В деревне Дора остановилась у своего дома, предложила:
— Ты бери обоих козлят. Зачем их разлучать…
— Я одна их не унесу.
— Могу помочь, — вызвался приказчик.
Дома опустили козлят на пол. Они растерянно стояли на тонких, подрагивающих ножках, водили длинными острыми ушами. Нина налила в блюдце молока.
— Кормить хотите? Они так есть не станут. Вы их с пальца. Окуните палец в молоко и в рот… — посоветовал он.
— Откуда вам известны эти премудрости?
— Я охотник. Правда, я охочусь на крупную дичь, но не упускаю и мелкую, если попадется…

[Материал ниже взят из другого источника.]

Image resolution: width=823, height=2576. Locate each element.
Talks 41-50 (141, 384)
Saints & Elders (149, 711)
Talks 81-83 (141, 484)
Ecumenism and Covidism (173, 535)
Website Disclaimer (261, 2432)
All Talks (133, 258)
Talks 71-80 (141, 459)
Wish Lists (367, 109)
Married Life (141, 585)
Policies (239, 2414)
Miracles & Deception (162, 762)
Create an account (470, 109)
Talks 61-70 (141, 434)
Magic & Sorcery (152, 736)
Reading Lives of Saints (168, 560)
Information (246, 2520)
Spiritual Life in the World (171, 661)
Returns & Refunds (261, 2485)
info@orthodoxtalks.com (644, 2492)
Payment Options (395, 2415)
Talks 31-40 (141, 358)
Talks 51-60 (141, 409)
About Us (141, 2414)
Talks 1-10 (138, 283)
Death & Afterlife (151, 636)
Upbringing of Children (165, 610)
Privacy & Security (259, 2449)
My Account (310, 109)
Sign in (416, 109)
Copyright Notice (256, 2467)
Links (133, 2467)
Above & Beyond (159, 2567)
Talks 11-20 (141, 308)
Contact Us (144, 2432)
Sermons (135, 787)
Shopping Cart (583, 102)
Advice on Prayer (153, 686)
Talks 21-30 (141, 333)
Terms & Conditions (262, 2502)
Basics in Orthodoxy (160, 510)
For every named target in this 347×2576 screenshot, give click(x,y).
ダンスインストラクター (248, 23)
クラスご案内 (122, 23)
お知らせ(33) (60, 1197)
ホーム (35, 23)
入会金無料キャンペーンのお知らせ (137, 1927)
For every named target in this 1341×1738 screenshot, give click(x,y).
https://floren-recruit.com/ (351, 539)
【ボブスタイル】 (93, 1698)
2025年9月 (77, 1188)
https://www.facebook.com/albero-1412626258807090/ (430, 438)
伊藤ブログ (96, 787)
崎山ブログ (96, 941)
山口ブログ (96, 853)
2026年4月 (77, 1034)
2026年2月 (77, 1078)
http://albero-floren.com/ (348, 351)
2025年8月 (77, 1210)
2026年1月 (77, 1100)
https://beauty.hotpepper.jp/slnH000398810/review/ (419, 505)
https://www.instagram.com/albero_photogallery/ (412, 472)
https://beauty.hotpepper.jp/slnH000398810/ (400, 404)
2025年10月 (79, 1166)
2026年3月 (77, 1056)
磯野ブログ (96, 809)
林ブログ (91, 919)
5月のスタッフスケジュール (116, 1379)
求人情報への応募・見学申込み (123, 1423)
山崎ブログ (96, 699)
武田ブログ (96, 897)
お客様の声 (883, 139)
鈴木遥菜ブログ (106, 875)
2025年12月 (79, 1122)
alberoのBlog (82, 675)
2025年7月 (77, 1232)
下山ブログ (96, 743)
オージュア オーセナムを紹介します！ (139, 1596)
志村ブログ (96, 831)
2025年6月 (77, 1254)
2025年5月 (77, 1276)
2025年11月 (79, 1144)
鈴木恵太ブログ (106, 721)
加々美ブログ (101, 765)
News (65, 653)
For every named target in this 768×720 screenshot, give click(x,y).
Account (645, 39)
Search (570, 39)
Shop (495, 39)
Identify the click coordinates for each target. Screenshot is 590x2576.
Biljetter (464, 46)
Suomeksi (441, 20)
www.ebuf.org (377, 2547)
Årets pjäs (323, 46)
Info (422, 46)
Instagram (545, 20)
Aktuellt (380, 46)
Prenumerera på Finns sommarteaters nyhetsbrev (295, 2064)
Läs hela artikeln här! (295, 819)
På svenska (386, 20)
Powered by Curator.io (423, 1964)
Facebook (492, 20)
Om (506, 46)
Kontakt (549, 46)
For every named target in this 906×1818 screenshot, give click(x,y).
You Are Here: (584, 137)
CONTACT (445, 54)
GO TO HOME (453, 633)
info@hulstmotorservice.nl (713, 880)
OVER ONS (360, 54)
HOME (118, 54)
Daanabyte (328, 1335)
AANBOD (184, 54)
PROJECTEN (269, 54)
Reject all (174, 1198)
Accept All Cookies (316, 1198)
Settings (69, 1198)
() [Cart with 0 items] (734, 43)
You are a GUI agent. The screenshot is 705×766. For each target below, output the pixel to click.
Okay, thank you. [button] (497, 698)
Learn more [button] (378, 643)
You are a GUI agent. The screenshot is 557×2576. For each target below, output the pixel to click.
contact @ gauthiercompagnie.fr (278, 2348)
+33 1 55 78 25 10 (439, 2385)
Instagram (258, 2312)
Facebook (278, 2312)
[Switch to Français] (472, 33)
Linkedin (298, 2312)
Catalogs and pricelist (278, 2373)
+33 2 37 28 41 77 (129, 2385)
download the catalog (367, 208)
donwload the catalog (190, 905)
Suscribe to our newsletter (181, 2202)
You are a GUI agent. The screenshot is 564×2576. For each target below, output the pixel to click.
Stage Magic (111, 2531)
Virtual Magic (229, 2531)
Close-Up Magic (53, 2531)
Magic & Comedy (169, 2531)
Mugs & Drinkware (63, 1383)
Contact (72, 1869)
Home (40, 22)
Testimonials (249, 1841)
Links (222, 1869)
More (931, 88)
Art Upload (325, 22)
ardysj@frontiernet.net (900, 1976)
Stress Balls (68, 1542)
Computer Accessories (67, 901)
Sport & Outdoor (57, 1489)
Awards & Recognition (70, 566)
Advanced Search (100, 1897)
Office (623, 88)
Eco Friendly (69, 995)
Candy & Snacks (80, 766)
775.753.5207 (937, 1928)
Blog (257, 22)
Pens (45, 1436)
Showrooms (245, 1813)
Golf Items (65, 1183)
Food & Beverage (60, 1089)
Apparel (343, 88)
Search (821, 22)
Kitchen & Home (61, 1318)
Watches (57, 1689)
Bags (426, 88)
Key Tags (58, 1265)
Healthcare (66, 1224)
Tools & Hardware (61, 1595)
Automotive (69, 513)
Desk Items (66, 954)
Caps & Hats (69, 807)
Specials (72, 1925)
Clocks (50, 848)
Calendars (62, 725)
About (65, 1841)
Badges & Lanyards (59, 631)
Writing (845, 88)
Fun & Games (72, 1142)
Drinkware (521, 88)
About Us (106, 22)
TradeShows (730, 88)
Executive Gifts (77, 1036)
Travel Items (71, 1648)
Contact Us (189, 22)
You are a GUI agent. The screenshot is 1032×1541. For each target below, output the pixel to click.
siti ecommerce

В его словах, как показалось Нине, звучал какой-то скрытый смысл. Она резко обернулась. Но приказчик спокойно разглядывал козлят. Лишь в уголках его губ затаилась непонятная усмешка. «Большой умник он, что ли?» — подумала Нина. Она поймала козленка, намочила палец в молоке, сунула ему в рот. Козленок чмокнул губами, присосался…
— В самом деле ест! Соси, миленький…
— Вы не познакомите меня со здешними ребятами и девушками? — Он поднялся, собираясь уходить. — А то я, знаете, со скуки умираю.
— Пожалуйста. Но… — Нина замялась, вспомнив, как приняли ее семейские. — Но я боюсь, что вам, Виктор Николаевич, будет не совсем приятно… То есть не совсем весело…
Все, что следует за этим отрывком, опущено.